(Beginning of TEXT FOR ANALYSIS)

Feature

Jackets off, sunscreen on

As Lord's basked in a heatwave and spectators sought shade, the ground became a foreign country

Spectators enjoy the sunshine on another sweltering day at Lord's  •  Getty Images

Spectators enjoy the sunshine on another sweltering day at Lord's  •  Getty Images

This was the kind of day Lord's rarely experiences: the sort of day when spectators, never mind players, needed to be weighed before and after play; when clothes transmogrified into wetsuits by midday. By the close of play, hotspots were visible on flame-grilled spectators all around the ground. There are even unconfirmed reports that for the first time in his life Alastair Cook produced a bead of sweat.
"I've been coming here since god knows when and it's the hottest I can remember," one member exclusively told ESPNcricinfo. "Bloody insufferable," barked another. The MCC Library does not keep a record of the hottest Lord's Tests - and it's one of the few things you cannot search on Statsguru - but 2013 must be right up there. On Friday, temperatures again pushed 30 degrees. The ground needed a Nivea Tent.

(End of TEXT FOR ANALYSIS)
(Beginning of LISTED ENTRIES)

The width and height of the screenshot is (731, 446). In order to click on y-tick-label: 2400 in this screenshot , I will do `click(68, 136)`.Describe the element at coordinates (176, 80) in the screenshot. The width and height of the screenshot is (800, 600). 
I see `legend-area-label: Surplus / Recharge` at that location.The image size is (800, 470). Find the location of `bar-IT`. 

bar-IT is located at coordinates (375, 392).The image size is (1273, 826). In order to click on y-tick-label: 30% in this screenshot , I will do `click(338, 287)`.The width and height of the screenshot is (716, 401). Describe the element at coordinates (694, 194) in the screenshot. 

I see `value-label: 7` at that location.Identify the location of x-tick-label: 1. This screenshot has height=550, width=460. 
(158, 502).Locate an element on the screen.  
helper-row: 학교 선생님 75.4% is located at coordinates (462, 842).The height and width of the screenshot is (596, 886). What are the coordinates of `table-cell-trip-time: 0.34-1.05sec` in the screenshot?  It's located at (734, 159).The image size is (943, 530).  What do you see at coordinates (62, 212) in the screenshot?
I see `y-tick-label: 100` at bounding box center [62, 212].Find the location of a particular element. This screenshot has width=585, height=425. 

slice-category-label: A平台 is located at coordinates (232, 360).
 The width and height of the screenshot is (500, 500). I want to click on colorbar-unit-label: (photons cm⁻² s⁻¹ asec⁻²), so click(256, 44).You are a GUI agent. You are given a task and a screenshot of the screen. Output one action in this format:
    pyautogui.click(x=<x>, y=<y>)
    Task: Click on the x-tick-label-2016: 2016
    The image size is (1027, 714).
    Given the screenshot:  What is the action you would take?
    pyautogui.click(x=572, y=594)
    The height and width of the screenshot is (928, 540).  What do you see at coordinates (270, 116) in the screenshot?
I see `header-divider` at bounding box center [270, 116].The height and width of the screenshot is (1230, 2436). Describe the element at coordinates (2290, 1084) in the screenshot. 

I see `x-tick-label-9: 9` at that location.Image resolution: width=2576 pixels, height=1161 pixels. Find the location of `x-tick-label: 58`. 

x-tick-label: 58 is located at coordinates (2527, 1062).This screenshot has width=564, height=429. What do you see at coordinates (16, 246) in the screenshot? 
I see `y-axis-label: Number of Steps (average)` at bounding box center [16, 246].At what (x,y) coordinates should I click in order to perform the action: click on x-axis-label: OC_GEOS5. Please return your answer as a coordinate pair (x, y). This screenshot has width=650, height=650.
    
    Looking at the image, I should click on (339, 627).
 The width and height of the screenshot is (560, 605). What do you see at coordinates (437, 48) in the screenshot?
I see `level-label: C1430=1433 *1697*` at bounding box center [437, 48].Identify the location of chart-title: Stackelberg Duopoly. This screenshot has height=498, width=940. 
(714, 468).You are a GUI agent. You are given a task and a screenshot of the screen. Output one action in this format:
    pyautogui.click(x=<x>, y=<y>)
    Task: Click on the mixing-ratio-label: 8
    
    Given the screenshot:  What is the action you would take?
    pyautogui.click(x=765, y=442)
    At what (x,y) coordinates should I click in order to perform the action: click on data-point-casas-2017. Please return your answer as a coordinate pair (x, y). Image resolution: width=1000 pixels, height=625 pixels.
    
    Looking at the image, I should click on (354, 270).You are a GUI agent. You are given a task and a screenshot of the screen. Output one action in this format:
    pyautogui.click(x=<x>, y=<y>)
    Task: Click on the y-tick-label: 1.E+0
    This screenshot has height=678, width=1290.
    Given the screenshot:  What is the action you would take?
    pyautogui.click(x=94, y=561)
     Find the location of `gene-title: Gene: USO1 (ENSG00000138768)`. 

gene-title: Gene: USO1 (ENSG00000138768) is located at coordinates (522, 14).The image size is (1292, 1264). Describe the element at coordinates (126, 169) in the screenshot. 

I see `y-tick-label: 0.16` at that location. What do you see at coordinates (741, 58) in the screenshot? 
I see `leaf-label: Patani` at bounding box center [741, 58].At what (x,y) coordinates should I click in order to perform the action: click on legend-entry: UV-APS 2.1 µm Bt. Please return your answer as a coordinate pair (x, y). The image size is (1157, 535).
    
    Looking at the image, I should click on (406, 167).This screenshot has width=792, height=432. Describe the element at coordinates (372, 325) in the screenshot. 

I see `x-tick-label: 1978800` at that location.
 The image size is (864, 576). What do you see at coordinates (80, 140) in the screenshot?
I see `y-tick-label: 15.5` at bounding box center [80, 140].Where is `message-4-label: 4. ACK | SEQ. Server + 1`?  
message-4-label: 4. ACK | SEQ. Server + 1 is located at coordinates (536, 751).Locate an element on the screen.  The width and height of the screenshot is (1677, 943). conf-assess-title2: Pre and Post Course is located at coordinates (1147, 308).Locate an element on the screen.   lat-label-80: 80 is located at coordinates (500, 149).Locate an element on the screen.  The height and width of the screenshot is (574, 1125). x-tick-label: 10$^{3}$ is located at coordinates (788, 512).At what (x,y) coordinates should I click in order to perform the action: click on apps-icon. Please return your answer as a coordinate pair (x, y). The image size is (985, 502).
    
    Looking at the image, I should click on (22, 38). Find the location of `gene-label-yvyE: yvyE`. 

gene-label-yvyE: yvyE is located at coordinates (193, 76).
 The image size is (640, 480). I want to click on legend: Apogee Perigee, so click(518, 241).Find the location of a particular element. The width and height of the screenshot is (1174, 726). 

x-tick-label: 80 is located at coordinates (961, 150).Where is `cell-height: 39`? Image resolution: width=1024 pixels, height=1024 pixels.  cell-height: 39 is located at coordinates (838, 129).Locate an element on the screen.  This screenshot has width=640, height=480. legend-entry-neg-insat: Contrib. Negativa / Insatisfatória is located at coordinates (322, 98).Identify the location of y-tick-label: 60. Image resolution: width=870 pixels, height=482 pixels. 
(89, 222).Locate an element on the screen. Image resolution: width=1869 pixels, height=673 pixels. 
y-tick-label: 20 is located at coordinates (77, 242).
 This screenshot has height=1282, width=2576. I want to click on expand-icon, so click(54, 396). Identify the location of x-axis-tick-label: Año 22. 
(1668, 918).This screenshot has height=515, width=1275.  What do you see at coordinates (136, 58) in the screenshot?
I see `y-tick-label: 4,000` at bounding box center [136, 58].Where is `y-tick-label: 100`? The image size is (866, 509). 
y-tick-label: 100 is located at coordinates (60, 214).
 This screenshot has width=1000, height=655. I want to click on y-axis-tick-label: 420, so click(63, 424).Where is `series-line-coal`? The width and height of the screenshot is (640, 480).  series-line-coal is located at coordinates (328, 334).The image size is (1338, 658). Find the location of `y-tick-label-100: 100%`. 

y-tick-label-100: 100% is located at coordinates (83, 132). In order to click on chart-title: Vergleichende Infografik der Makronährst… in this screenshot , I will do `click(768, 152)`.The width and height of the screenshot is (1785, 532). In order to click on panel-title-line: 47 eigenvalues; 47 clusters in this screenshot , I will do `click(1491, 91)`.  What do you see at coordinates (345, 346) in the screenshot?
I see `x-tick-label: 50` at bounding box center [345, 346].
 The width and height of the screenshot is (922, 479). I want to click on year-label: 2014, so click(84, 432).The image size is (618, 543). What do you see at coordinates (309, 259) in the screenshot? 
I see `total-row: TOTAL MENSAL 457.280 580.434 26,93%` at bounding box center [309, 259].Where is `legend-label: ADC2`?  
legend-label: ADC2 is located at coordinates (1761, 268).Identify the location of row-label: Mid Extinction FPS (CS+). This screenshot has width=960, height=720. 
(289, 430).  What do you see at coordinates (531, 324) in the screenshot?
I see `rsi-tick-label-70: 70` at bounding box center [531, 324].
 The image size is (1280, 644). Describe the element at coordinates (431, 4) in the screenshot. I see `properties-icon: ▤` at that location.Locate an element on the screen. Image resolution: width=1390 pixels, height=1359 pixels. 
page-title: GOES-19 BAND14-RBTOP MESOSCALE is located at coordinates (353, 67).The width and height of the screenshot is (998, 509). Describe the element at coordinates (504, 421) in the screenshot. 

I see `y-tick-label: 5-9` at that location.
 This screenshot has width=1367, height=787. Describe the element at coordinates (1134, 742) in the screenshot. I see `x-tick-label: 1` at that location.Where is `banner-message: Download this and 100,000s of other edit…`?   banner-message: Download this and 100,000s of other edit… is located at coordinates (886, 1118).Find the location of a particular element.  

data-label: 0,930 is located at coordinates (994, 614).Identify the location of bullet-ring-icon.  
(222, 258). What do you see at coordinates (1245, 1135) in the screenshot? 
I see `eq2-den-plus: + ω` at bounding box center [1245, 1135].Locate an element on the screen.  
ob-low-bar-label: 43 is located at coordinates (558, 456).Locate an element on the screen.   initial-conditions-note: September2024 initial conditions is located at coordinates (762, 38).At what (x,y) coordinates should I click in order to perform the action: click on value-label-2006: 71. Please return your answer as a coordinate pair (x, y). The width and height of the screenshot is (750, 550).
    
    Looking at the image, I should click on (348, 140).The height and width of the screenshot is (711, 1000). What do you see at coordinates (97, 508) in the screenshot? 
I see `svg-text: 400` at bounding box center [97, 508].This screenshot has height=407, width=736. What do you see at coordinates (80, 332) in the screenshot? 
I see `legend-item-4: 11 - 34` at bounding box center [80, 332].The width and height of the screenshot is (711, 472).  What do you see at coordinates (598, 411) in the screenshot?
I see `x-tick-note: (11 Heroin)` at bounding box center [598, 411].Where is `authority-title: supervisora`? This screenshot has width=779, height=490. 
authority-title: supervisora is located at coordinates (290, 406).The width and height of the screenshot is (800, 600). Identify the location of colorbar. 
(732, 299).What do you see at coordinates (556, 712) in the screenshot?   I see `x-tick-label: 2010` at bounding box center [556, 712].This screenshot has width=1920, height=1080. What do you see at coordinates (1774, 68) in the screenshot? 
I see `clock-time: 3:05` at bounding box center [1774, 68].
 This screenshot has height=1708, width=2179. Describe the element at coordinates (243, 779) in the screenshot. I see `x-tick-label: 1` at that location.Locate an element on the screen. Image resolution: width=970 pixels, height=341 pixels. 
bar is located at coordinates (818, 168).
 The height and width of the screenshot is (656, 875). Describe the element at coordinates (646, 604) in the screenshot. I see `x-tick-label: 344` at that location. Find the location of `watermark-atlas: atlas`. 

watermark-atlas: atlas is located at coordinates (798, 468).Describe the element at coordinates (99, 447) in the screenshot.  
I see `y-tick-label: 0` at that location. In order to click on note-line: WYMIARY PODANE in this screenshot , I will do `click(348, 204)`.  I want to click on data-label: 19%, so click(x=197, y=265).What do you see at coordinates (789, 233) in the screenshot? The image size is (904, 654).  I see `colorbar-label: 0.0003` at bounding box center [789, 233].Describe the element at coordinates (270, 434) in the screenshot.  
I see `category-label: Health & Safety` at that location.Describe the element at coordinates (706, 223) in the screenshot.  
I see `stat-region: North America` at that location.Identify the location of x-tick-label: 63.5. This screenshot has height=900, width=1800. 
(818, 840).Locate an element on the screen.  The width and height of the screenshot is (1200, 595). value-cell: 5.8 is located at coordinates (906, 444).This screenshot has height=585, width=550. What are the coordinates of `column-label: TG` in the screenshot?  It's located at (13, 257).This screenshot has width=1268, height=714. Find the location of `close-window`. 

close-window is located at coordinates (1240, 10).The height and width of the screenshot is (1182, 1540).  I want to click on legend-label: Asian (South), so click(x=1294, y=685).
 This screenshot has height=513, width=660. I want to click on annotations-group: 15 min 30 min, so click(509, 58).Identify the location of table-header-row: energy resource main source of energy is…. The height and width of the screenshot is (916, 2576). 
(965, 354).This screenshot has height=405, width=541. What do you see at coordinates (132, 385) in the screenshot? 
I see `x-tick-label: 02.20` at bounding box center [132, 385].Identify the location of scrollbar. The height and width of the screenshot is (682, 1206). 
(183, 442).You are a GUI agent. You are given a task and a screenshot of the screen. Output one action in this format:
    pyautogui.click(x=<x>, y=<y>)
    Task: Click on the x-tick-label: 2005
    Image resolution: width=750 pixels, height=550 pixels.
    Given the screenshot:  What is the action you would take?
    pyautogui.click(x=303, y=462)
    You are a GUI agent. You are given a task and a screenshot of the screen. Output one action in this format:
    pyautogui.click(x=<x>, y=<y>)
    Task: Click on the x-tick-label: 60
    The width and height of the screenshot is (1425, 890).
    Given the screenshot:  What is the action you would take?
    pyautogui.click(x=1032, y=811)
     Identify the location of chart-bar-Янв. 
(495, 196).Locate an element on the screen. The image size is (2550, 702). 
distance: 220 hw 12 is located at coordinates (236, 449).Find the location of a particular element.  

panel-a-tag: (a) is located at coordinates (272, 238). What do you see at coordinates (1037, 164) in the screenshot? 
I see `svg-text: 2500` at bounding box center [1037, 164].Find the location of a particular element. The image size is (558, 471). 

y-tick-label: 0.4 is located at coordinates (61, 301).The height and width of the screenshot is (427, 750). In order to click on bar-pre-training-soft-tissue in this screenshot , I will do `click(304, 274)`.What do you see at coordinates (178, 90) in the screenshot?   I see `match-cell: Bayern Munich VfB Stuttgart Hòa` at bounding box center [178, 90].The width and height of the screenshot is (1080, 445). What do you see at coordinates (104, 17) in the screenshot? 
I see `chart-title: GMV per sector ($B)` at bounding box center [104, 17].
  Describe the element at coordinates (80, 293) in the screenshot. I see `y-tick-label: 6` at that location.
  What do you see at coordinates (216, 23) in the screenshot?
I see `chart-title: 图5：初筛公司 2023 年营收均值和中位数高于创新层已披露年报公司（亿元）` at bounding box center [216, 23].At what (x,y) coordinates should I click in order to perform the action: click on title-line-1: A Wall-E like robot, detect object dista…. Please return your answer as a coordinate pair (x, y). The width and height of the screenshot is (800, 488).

(End of LISTED ENTRIES)

* _WHAT TO WORK ON_:
1: Decide whether each statement agrees with the Lord's heatwave feature. Answer yes or no and quote the deciding words. (a) The MCC Library keeps a record of the hottest Lord's Tests. (b) On Friday, temperatures again approached 30 degrees. (c) One member called the day the hottest they could remember at the ground.
2: Write the next part of the Lord's heatwave feature, picking up after "The ground needed a Nivea Tent."

* _ANSWERS PROVIDED_:
1:
(a) No: "The MCC Library does not keep a record of the hottest Lord's Tests"
(b) Yes: "On Friday, temperatures again pushed 30 degrees."
(c) Yes: "I've been coming here since god knows when and it's the hottest I can remember"

2:
The demand for sunscreen was such that Lord's could probably have operated a reverse honesty box, choosing the particular price each customer paid. They settled for a blanket fee of £9, the same price as a large glass of Pimm's. Alcohol, even more than usual, was the Gatorade of the fans. It is often lamented that beer at sporting events tastes a little watery; here that would have been a virtue, such was the threat of dehydration. A lonely pasty salesperson - or, rather, a lonely person who was selling pasties - reinforced the shift in spectator priorities.
It was certainly not the day to get stuck in a tiny lift for over half an hour, as happened to a group that included Michael Vaughan just after tea. For those working at the ground - if not, surprisingly, for the bowlers on both sides - this was a day of seriously hard yakka.
Catering staff had reason to lament that their uniform shirt is black rather than white. Police officers were permitted to remove their body armour "because of the nature of the sport" but stewards had to sweat under heavy bibs all day. Some were not so unhappy. "I was born in Kenya, so I'm used to the heat," said one. "I'm loving it. I'm getting paid and I'm getting the sun as well."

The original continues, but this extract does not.